The Challenge of H.323 Video Conferencing

with Network Address Translation

Originally published in Teleconference Magazine

Video conferencing has been around since the mid-1960s, but only recently has the arrival of desktop video conferencing made it a practical tool for everyday personal communication. The prominence of the Internet as a mainstream phenomenon has enabled one technology-H.323 conferencing-to emerge as the scion of universal adoption. Unfortunately, several challenges threaten the usefulness of H.323 conferencing in certain network situations. The challenges are oddly intertwined. The H.323 standard works on internet protocol (IP) networks, which use IP addressing to route information from point A to point B. Unfortunately, the current IP standard predates the escalating boom of “connected” devices and, in the not-too-distant future, the world will run out of valid IP addresses. To alleviate this problem-and to save money and increase security-many organizations are turning to network address translation (NAT) as a method of IP address conservation.

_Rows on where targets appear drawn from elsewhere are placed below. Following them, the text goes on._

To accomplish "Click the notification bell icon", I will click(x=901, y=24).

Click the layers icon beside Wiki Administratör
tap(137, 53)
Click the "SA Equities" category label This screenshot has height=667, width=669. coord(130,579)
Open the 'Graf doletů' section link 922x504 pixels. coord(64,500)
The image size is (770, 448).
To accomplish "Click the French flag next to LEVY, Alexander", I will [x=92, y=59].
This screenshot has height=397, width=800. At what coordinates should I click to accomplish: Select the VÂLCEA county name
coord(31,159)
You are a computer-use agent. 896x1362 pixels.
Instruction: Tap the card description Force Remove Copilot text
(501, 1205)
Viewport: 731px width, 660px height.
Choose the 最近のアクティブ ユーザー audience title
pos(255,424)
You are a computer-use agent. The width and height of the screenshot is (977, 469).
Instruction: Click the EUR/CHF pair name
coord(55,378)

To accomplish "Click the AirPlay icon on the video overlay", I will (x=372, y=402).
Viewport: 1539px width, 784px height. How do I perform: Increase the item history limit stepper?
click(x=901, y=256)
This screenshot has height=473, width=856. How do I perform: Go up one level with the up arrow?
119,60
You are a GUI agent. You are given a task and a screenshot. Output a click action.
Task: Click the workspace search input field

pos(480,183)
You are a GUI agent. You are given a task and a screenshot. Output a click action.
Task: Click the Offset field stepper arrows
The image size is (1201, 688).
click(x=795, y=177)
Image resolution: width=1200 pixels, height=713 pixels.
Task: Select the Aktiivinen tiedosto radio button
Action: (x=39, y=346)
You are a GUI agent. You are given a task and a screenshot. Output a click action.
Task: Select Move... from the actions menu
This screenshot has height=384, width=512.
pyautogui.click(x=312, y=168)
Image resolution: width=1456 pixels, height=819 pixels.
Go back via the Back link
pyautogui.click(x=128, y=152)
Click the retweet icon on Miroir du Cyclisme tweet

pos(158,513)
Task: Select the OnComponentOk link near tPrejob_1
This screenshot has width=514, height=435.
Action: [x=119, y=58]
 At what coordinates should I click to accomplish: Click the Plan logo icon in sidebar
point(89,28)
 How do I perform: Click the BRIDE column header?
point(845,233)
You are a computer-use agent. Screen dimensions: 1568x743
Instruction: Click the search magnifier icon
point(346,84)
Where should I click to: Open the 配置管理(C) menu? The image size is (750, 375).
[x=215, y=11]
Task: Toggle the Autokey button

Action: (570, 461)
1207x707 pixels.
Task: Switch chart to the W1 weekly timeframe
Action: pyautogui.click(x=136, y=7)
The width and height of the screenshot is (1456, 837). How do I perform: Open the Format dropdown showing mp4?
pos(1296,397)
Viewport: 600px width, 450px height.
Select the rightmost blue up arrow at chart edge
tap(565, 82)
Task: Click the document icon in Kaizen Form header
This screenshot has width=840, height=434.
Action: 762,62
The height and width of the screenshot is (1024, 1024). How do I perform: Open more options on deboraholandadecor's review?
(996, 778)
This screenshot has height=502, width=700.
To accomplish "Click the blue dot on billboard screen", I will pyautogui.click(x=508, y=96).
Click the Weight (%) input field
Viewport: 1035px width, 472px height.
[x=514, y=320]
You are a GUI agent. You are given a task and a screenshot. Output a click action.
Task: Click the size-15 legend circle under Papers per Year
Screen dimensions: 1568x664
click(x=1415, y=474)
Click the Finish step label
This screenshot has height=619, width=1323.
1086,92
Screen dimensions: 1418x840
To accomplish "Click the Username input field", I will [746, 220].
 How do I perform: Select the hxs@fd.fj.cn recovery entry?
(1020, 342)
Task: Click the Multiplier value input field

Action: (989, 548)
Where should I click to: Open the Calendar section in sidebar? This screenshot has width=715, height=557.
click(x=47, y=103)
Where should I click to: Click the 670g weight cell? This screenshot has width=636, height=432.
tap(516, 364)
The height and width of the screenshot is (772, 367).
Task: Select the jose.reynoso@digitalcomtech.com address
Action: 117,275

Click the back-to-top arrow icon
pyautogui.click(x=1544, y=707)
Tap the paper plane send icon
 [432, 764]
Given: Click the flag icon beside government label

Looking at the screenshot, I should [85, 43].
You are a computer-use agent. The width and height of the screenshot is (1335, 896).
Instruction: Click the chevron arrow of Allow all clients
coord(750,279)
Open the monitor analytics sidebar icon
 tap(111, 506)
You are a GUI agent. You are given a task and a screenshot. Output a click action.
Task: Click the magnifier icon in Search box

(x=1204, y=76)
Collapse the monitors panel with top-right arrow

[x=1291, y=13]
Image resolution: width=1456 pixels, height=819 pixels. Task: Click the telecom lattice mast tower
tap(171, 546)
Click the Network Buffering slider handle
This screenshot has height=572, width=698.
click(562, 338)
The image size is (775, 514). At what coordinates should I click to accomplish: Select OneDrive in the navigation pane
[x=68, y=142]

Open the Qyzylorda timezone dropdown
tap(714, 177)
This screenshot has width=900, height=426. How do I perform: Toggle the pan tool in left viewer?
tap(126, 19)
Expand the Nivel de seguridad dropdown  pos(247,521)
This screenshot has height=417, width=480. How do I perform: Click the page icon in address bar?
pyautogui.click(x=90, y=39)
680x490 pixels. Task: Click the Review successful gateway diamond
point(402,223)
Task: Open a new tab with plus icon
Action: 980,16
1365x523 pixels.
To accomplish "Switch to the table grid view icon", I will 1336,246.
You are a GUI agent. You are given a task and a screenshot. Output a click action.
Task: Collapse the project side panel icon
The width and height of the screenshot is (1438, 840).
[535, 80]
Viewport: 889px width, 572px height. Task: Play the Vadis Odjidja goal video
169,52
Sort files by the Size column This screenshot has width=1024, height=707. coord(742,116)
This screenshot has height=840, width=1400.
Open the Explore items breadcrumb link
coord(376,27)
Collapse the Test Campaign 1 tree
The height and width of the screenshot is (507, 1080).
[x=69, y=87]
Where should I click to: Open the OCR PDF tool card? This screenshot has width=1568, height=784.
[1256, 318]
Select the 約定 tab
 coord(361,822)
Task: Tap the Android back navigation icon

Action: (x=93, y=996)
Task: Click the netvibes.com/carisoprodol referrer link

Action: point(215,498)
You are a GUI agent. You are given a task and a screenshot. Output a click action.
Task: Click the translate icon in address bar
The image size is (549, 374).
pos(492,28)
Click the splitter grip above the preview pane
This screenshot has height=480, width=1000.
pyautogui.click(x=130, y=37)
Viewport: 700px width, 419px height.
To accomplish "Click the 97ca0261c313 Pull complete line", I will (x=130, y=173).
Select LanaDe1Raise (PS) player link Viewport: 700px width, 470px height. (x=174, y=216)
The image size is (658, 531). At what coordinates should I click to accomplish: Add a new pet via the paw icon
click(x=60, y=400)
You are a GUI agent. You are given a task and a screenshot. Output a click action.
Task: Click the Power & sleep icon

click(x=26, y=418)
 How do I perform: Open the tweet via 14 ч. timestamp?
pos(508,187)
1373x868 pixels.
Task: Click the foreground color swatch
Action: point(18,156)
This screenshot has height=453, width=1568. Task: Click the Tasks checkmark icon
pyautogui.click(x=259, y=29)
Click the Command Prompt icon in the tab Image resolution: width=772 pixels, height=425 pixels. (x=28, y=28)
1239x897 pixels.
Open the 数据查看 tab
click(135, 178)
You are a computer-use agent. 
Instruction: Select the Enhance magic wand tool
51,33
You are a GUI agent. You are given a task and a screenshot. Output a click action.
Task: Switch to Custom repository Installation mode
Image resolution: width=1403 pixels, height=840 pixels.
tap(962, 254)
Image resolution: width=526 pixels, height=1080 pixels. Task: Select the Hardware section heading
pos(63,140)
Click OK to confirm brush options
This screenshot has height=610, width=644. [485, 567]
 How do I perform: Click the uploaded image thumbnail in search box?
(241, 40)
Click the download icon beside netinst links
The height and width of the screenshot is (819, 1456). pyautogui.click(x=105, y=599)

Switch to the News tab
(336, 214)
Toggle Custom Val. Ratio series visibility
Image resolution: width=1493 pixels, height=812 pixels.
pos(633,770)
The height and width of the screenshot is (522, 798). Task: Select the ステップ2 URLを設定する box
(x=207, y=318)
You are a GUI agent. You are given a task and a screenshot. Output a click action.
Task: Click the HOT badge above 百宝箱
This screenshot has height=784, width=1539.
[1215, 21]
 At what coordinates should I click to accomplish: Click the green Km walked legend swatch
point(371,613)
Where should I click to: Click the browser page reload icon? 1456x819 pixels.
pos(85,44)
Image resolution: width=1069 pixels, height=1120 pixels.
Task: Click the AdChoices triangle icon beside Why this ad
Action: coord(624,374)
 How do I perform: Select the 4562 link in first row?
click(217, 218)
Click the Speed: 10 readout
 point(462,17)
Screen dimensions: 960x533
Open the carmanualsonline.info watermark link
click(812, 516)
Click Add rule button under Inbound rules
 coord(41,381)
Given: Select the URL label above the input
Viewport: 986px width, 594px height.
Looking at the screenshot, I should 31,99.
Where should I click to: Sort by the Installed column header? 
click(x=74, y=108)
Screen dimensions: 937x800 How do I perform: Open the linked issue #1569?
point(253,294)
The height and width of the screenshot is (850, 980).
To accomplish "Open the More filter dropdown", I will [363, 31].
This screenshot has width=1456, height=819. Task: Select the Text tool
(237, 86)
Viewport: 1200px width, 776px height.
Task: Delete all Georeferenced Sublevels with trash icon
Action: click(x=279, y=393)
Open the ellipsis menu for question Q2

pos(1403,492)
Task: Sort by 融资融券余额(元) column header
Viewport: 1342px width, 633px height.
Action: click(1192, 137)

From the standpoint of video conferencing, the critical issue is that network address translation prevents H.323 conferencing products from working properly. Without specific intervention, a NAT device effectively blocks all incoming calls. The more popular H.323 conferencing becomes, the more of a problem this is likely to be.

This document examines these issues and discusses a recently announced solution to the problem: Sorenson Glasses(tm).

H.323 Video Conferencing

The original video conferencing standard, H.320, was developed in the early nineties as a common language to allow different manufacturers’ products to communicate with one another. H.320 was created as an “umbrella standard” to specify methods for transmitting various types of data. The relatively old-school H.320 conferencing scheme was generally used in expensive, dedicated installations such as board rooms, with multiple high-speed data lines and prohibitively expensive equipment.

In 1996, the International Telecommunications Union (ITU) established the H.323 standard, which specifies methods for sending and receiving video, audio, and data communications over IP networks. The standard also allows for services such as converting data between networks, handling latency, and dealing with lost packets. H.323 conferencing works over any network that uses the internet protocol (IP) for connectivity, including local area networks (LANs), wide area networks (WANs) and the Internet. Consequently, the H.323 revolution has taken video conferencing out of the board room and put it on the desktop.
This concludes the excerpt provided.